The numbers are numbing.
Every day, the grim tallies rise. Not along a steady incline, which would be bad enough, but by jarring, exponential leaps unthinkable just a few weeks ago.
After a certain point, do most of us fully register the lives behind the statistics? Ted Monette, Barbara Levine, Fred Harris, Julio Quintanilla, Larry Rasky. Can the will to remember outlast the fear of the moment? Or do we detach, in the interests of self-preservation — or of something darker?
On Feb. 23, just 15 people had been diagnosed with the coronavirus in the United States. By March 23, that number had jumped to over 44,000. As of this writing, we are at well over 800,000. The death toll will soon surpass 50,000.
We’ve spent lifetimes processing numbers like these when they describe catastrophes elsewhere — or failing to process them: Natural disasters in Indonesia or Iran; deadly outbreaks in West Africa or Haiti. It’s easier to detach when it happens far away, to sigh and turn the page, if we register these things at all. It is shameful but also human. And it just about guarantees we will do nothing to address the underlying causes or inhumanity.
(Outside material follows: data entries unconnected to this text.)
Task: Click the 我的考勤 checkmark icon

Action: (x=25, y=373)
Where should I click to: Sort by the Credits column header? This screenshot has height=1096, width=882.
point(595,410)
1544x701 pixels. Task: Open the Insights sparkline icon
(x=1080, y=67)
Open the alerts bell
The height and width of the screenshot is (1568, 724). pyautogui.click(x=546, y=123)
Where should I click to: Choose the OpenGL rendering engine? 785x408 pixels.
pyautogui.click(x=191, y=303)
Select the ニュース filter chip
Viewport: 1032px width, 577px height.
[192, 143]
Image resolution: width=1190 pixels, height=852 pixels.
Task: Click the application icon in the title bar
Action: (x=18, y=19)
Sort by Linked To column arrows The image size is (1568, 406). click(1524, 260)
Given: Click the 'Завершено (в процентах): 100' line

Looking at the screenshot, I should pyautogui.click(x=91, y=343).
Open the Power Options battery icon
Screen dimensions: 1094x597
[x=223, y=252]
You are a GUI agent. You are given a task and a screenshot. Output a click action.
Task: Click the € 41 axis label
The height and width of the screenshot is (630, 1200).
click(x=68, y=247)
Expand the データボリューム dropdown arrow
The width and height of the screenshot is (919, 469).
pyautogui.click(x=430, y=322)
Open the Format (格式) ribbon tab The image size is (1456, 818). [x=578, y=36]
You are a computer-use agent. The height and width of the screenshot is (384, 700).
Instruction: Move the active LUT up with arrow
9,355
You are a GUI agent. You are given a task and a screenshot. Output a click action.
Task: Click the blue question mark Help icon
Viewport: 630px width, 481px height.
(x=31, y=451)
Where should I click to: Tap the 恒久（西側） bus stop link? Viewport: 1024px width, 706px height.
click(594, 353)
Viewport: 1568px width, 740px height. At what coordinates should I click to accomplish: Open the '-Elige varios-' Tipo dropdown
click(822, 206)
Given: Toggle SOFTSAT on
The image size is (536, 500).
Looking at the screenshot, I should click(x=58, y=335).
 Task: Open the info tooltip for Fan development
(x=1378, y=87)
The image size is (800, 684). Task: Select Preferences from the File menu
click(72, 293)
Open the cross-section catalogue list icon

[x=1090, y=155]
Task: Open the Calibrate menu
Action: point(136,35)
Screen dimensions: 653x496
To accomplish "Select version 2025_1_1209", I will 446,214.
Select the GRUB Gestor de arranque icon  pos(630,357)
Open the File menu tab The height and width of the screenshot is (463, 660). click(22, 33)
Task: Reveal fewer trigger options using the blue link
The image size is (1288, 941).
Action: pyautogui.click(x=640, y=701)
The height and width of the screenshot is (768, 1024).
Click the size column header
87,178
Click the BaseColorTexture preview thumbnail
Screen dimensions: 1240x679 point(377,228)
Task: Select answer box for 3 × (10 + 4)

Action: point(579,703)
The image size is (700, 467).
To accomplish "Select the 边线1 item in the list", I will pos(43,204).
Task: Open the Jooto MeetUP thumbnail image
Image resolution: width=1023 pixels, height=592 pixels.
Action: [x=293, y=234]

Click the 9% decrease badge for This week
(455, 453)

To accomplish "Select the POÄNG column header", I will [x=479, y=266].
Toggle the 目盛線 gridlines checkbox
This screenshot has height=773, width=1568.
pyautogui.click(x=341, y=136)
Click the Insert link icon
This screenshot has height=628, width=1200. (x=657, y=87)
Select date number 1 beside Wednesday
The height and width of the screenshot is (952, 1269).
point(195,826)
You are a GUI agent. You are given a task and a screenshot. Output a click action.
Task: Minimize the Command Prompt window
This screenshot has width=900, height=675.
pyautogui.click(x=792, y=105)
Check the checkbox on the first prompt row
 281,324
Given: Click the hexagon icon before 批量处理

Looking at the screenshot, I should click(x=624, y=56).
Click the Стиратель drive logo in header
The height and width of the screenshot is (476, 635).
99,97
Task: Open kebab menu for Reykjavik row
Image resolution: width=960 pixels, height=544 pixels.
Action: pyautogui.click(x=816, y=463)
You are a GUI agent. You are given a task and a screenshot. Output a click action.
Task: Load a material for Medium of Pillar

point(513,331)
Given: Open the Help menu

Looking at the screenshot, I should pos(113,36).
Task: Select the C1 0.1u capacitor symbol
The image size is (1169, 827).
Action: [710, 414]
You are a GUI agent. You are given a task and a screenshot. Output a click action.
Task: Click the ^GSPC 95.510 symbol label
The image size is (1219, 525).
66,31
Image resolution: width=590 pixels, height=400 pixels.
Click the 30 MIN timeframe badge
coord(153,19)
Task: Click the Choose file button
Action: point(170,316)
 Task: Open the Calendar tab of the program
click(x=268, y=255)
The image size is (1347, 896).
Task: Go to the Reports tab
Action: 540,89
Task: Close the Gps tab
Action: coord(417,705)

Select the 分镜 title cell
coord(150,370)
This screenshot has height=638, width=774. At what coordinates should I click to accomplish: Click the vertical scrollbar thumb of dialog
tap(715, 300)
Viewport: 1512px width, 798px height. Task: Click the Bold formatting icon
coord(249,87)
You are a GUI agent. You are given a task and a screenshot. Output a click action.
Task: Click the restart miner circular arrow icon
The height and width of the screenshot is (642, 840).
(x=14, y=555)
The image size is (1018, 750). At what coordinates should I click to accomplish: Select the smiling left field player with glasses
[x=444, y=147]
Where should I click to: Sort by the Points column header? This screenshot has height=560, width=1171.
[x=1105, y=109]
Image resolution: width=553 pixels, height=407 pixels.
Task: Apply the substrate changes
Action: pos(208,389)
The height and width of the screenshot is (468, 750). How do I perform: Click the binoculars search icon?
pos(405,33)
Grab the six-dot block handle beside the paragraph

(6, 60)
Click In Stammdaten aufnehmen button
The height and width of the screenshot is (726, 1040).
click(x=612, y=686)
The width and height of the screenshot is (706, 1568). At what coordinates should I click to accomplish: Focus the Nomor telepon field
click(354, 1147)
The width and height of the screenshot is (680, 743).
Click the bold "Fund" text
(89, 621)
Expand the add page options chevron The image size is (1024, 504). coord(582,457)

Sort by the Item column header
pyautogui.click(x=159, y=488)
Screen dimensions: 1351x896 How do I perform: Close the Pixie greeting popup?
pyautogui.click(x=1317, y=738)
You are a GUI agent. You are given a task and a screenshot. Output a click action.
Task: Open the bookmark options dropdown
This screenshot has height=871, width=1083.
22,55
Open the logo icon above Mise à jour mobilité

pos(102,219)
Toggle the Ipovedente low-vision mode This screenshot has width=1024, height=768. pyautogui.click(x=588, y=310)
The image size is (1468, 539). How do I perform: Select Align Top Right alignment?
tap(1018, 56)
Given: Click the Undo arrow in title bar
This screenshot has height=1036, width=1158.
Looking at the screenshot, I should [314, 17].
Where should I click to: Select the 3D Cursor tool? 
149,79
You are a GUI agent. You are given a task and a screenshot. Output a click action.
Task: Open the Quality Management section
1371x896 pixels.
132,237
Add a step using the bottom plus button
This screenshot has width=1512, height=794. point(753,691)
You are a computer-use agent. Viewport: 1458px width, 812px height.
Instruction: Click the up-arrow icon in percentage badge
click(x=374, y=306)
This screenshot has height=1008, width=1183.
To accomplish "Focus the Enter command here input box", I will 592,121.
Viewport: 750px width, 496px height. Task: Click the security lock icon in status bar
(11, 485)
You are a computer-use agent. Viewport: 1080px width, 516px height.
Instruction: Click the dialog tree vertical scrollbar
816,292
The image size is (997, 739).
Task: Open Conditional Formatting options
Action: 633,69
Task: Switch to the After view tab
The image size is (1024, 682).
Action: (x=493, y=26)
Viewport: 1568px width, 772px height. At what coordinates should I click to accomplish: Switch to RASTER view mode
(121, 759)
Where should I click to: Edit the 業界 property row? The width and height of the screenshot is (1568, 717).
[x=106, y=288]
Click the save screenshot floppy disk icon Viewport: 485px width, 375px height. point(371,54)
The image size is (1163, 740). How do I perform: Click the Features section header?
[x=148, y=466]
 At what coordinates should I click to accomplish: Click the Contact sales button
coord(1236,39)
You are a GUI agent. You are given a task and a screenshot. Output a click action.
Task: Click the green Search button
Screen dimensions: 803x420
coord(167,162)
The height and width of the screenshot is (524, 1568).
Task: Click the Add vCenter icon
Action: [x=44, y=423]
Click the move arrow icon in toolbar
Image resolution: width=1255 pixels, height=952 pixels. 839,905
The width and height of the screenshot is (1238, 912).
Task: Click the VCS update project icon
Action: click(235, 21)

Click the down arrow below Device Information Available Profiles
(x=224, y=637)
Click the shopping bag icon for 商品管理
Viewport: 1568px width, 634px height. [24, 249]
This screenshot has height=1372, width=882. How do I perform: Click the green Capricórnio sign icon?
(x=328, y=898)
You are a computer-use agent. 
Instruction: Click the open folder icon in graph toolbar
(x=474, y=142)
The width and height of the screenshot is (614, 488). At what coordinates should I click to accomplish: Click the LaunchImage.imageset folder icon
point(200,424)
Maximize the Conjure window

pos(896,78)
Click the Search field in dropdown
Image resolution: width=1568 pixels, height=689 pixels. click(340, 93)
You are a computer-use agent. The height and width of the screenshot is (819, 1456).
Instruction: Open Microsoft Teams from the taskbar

This one is unfolding in our own neighborhoods. Massachusetts has almost 43,000 diagnosed cases of coronavirus so far, according to figures released Wednesday afternoon. The death toll has reached 2182, with 221 residents here succumbing to the illness in the previous 24 hours. Think about that for a second, if you can stand it — that’s one person lost every six and a half minutes, opening a chasm of grief for those who loved and cared for them. Scott Jennings, David Coveney, Betty Demastrie, Frederick Schwab.
Still, numbers that were shocking a few weeks ago have quickly become less so. Remember how appalled we were when news first broke of those 11 deaths at the Soldier’s Home in Holyoke? The death toll at that benighted facility passed 60 this week, with 50 of those who died testing positive for the virus. And COVID-19 has been raging at other long-term care facilities, which account for over half of all deaths from the virus statewide.
How quickly the scale and metronomic relentlessness of loss distorts our perception. Three or four coronavirus deaths at a nursing home seem, in this context, not so bad — until we catch ourselves.
Sometimes, the enormity of it all does break through: The Globe published 16 pages of death notices on Sunday. And yet our attention quickly diverts again, from the individual tragedies to the graphs, which we stare at hoping to see them finally peak and begin their downward slope, portending our possible return to the world. But here we trick ourselves. The day after the peak will still be the second-deadliest day. And every day after that will pile up more losses.
There’s something primal in our detachment from such realities. But there is also something dangerous in it. If we become more inured to the deaths, we will have less urgency to fix the evils that underlie them: the inexcusable inequities in our health care system; the racial discrimination that leaves Black and brown Americans more vulnerable to the disease; the disregard for those who languish in our prisons and jails; the corruption of an economy that leaves millions of Americans one paycheck from disaster; and the appalling lack of resources in elder care.
Since this crisis began, a growing army of the soulless has been trying to keep us detached. The president, in an attempt to deflect blame for his deadly incompetence, has tried to convince us that the loss of 100,000 Americans would qualify as some kind of victory on his part. A parade of morally vacant politicians and pundits are parroting that line, arguing that the loss of life behind the numbers pales in comparison to the economic harm of the shutdown. Life is worth so little to the small flocks of lemmings who crowd together at antishutdown rallies that they’re willing to gamble theirs — and their families’ — to show loyalty for politicians who don’t deserve it.
We listen to them at our peril. We grow used to the losses at our peril. The dead have names. Sergio Aguilar, Lois Brettschneider, Daniel Dewey, James Power, Michael McKinnell.
If we don’t keep sight of their humanity, we risk losing touch with our own.